• [Your instructions]:
Reproduce the items below verbatim, everything from the line containing "Click inside the Título text field" down to the line containing "tap(773, 187)", with both of those lines included.
##########
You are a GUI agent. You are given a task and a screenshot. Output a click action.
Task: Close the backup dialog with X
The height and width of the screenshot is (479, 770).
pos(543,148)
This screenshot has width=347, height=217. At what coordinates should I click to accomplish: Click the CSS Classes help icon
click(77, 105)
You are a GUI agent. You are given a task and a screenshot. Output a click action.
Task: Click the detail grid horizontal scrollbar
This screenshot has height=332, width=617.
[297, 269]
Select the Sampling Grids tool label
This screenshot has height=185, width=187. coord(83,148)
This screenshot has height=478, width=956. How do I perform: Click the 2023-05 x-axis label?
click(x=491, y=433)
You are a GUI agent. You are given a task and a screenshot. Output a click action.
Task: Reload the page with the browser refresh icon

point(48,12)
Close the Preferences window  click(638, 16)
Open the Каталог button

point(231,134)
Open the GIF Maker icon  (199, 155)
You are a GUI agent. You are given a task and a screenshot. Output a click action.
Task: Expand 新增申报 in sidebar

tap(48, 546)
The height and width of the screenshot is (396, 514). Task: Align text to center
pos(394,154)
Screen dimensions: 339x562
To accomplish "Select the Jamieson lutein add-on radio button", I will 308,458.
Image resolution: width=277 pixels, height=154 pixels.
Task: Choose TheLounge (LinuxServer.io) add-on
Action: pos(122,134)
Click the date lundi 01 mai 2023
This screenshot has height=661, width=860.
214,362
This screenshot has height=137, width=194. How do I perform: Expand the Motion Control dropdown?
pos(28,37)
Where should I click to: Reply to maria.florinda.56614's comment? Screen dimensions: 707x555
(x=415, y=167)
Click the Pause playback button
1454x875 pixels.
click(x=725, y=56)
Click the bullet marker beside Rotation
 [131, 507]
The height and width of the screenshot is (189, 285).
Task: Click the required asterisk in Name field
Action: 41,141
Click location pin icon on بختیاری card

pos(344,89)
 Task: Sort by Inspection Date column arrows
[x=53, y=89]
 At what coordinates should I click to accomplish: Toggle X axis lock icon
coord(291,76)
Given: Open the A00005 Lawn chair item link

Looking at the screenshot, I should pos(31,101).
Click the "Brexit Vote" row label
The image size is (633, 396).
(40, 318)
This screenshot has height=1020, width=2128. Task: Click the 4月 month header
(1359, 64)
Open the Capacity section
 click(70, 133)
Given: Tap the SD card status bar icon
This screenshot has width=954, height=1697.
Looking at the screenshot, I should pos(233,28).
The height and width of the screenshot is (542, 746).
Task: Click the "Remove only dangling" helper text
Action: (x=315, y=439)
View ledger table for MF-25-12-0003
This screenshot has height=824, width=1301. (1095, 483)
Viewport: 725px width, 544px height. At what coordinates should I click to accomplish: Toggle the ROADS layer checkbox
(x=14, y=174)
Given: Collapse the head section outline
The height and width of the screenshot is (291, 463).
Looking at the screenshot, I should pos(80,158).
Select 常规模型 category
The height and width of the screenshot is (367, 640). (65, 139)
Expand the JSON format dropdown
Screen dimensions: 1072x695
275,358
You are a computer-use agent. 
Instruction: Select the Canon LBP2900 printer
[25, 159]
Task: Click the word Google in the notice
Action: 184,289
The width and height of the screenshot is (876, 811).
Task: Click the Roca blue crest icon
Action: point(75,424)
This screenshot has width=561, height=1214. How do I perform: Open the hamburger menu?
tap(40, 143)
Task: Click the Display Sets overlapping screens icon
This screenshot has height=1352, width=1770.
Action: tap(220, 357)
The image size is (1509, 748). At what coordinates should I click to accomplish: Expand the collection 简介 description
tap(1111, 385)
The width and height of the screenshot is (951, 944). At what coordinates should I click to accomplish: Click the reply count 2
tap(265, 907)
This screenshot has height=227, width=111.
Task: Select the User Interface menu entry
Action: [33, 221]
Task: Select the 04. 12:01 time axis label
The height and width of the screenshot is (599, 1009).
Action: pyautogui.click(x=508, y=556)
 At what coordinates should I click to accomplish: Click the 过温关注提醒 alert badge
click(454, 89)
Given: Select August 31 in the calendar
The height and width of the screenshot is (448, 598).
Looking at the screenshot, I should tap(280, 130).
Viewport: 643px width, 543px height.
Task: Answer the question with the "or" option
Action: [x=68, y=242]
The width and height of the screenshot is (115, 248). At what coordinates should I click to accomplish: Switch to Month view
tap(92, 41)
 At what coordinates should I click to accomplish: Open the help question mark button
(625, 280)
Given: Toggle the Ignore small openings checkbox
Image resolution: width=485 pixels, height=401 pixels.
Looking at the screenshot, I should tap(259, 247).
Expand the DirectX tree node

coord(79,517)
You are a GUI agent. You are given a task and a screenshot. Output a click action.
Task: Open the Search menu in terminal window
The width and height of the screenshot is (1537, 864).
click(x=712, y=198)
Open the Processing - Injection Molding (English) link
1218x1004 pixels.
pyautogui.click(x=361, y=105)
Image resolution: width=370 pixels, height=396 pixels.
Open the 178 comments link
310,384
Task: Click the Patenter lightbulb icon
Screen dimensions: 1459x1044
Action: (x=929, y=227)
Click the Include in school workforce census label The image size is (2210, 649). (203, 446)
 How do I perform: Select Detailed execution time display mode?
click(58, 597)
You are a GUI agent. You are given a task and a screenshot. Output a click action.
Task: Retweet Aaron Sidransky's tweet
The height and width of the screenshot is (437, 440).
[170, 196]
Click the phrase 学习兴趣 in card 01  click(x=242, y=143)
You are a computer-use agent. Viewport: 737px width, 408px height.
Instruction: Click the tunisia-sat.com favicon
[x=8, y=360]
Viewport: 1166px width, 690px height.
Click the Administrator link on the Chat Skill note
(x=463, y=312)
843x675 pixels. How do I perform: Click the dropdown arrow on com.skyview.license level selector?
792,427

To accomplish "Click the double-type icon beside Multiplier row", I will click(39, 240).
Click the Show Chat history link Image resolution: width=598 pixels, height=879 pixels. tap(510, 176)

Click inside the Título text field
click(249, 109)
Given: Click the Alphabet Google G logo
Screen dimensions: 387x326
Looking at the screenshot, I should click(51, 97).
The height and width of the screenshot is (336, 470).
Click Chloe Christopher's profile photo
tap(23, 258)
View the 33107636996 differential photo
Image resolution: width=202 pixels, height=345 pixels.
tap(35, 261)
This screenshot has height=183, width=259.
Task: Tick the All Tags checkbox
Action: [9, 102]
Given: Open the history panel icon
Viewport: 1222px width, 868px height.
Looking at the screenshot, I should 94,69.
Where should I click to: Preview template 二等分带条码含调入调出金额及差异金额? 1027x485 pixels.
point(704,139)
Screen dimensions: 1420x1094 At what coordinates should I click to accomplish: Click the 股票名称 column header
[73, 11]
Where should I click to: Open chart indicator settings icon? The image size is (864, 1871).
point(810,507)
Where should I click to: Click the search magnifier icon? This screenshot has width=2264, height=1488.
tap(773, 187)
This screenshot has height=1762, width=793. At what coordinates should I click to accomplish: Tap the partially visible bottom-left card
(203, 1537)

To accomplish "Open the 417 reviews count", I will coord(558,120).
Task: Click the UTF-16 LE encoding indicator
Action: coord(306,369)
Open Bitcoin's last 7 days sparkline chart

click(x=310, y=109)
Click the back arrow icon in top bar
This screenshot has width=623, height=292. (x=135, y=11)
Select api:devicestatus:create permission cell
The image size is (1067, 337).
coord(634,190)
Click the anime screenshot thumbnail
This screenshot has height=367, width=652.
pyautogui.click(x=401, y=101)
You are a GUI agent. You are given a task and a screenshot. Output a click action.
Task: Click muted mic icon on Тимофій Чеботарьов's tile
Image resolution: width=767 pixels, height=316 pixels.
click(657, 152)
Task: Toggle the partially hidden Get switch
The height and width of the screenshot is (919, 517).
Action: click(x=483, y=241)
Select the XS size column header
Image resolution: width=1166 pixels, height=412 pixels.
##########
• [Written answer]:
Click inside the Título text field
click(249, 109)
Given: Click the Alphabet Google G logo
Screen dimensions: 387x326
Looking at the screenshot, I should click(51, 97).
The height and width of the screenshot is (336, 470).
Click Chloe Christopher's profile photo
tap(23, 258)
View the 33107636996 differential photo
Image resolution: width=202 pixels, height=345 pixels.
tap(35, 261)
This screenshot has height=183, width=259.
Task: Tick the All Tags checkbox
Action: [9, 102]
Given: Open the history panel icon
Viewport: 1222px width, 868px height.
Looking at the screenshot, I should 94,69.
Where should I click to: Preview template 二等分带条码含调入调出金额及差异金额? 1027x485 pixels.
point(704,139)
Screen dimensions: 1420x1094 At what coordinates should I click to accomplish: Click the 股票名称 column header
[73, 11]
Where should I click to: Open chart indicator settings icon? The image size is (864, 1871).
point(810,507)
Where should I click to: Click the search magnifier icon? This screenshot has width=2264, height=1488.
tap(773, 187)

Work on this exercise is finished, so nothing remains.